#### [Détail de la consigne]
Dans le texte sur les surdoués en entreprise, reprenez le passage qui s'ouvre sur les mots contenant "2.1 Général" et se clôt sur "propre raisonnement ?", en remplaçant "managers" par "responsables".

#### [Texte à lire]
**********

Et je le rappelle, ce sont des sensibles et doués qui disent cela, dirigeant ou décideurs peut être, mais qui - contrairement à l'illusion de l'existence de castes séparées - ont étés comme vous et moi la majeure partie de leur vie professionnelle, dans les mêmes quêtes, les mêmes doutes.

 

Or souvent, les différences existent déjà au sein de l'entreprise, sont conscientisées. De nombreux départs de profils brillants ont commencé et les conflits se font sentir : c'est conscientiser l'existence de besoins différents entres les personnes et les reconnaître qui permet de recréer un vrai collectif à long terme (après une résistance passagère légitime). A condition de bien communiquer là dessus, comme je l'évoque dans d'autres articles.

 

« Ces réponses ne se font pas au bénéfice de l'entreprise qui est alors ignorée »

 

Ces réponses (liste ci-dessus) sont bien évidemment légitimes, et à la fois ne sont pas au bénéfice de l'entreprise qui est alors ignorée. Celle-ci peut s'écrouler par démotivation des collaborateurs les plus brillants qui ne supportent plus le piston, la politique, les primes à géométrie variable, le management persécutant...je pose l'hypothèse que souvent, le DRH ou dirigeant ne vit pas dans le présent lorsqu'il répond cela, il vit dans le passé, il est cet enfant apeuré qui veut à tout prix ne pas être rejeté. Ces réponses sont enrobées de référence aux plus brillants auteurs et drapées d'humilité, ou issues de leurs séances ce psychanalyse non spécialisées HPI...mais ce sont des réponses du passé.

 

Alors je nuance : ce n'est pas toujours le cas, bien évidemment parfois ces réponses comportement une part de pertinence selon le contexte spécifique à chaque entreprise.

 

Plutôt que de choisir un cabinet de consulting très cher et de demander à ses salariés des efforts insurmontables pour gagner 2% de marge, commencer en tant que DRH, dirigeant, par s'accepter, et donc libérer le meilleur de soi-même, permettra en reflet systémique à la société d'oser libérer le meilleur d'elle-même. Et là on ne parle plus de 2%...

 

2. En tant que tout un chacun, surdoué ou multipotentialiste

 

Maintenant parlons des surdoués qui ne sont pas décideurs aujourd'hui. Nous pourrions penser qu'il ne demanderaient qu'à être bien.

 

2.1 Général

 

Mais quand il s'agit de se donner, maintenant, les moyens et l'autorisation d'être enfin soi-même et de libérer ses potentiels, c'est "oui mais", exactement ce que dit le N+1 lorsque en tant que surdoué ou multipotentialiste, on demande plus de reconnaissance. Étrange non ? Ces managers, si souvent décrits comme persécuteurs sur les réseaux sociaux, ne se feraient-il pas simplement le reflet systémique de notre propre raisonnement ? 

Non ! On préfère souvent projeter sur l'autre, et penser n'avoir pas le choix (la maison à payer, les enfants, la situation, la société...).

**********

#### [Données extraites]
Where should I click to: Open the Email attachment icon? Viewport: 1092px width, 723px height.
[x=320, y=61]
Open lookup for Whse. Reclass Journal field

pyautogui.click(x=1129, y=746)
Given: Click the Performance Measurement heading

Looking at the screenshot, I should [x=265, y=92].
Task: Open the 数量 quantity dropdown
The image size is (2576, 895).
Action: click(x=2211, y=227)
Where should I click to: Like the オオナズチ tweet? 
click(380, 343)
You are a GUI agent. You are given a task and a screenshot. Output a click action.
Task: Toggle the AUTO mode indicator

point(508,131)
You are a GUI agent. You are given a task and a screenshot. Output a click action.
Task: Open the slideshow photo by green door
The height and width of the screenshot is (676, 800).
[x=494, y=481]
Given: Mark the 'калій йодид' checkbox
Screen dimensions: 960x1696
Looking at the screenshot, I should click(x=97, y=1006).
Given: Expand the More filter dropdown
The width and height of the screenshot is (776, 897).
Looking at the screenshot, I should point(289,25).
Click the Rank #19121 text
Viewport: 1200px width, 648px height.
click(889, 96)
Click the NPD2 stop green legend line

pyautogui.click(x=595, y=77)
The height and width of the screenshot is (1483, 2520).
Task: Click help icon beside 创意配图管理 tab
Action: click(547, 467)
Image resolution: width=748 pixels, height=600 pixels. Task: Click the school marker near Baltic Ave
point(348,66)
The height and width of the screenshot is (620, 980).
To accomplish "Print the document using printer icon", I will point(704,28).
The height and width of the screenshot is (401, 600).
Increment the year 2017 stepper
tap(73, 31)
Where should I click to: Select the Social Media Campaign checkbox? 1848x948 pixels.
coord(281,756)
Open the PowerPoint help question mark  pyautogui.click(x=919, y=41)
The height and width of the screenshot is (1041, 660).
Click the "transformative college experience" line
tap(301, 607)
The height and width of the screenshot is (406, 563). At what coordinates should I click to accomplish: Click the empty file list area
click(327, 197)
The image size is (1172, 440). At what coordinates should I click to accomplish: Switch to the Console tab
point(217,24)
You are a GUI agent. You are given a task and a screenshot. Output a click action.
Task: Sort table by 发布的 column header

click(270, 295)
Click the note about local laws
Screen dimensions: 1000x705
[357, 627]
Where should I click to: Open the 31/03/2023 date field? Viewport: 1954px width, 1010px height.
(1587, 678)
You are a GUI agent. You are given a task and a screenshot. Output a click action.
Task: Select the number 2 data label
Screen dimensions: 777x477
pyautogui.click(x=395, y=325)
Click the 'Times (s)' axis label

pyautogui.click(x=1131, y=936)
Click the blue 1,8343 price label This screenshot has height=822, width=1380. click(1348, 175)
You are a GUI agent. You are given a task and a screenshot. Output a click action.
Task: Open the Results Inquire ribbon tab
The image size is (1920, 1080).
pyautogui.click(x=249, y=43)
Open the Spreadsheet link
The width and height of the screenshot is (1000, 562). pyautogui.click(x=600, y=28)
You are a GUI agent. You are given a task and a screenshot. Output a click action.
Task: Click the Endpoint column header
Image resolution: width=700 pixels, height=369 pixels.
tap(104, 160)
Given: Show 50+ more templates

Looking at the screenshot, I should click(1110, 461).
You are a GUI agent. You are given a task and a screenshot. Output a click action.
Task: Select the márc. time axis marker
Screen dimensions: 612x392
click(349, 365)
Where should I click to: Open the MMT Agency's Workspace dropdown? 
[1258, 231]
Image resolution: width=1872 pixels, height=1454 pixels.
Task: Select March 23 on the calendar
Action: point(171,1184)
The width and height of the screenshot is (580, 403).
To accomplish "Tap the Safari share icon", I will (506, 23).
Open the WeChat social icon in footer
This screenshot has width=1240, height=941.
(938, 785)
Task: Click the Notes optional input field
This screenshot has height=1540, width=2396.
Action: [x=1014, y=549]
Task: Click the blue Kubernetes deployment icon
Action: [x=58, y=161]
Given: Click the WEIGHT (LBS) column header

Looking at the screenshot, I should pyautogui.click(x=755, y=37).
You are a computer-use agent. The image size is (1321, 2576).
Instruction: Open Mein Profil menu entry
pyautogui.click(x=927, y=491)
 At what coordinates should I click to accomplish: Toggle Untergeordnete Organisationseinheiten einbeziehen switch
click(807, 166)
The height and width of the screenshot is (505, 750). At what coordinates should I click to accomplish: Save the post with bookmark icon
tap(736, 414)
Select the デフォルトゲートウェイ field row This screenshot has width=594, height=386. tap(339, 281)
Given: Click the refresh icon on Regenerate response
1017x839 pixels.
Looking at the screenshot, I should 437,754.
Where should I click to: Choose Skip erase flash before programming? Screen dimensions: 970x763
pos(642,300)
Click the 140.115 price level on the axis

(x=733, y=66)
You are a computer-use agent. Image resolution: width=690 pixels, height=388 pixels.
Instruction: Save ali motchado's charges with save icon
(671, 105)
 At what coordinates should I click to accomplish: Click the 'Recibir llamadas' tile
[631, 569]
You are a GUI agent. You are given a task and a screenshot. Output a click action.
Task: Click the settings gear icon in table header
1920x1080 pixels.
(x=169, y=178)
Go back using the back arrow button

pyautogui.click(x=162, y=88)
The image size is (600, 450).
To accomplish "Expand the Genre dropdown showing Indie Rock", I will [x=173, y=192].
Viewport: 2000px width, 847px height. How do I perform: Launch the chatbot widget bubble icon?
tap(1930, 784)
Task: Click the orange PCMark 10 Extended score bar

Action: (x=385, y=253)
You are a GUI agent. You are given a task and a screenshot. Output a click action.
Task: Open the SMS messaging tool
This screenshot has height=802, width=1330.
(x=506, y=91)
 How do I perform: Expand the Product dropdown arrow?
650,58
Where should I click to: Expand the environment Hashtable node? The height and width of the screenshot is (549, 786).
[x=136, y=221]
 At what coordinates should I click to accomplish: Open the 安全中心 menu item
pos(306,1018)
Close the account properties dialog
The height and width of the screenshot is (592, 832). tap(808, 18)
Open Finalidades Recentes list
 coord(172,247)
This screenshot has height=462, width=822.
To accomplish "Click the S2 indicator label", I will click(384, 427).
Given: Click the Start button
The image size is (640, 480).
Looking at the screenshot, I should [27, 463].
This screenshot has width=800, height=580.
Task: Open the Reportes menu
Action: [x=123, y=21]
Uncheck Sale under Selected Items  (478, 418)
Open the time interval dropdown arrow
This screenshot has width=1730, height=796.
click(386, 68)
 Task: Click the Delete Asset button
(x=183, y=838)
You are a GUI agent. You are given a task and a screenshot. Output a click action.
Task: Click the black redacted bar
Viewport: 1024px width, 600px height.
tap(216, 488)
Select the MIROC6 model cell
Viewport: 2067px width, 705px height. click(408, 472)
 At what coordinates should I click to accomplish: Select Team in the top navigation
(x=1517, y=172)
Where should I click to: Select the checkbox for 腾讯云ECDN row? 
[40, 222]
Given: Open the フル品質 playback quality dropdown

**********

#### [Réponse attendue]
2.1 Général

 

Mais quand il s'agit de se donner, maintenant, les moyens et l'autorisation d'être enfin soi-même et de libérer ses potentiels, c'est "oui mais", exactement ce que dit le N+1 lorsque en tant que surdoué ou multipotentialiste, on demande plus de reconnaissance. Étrange non ? Ces responsables, si souvent décrits comme persécuteurs sur les réseaux sociaux, ne se feraient-il pas simplement le reflet systémique de notre propre raisonnement ?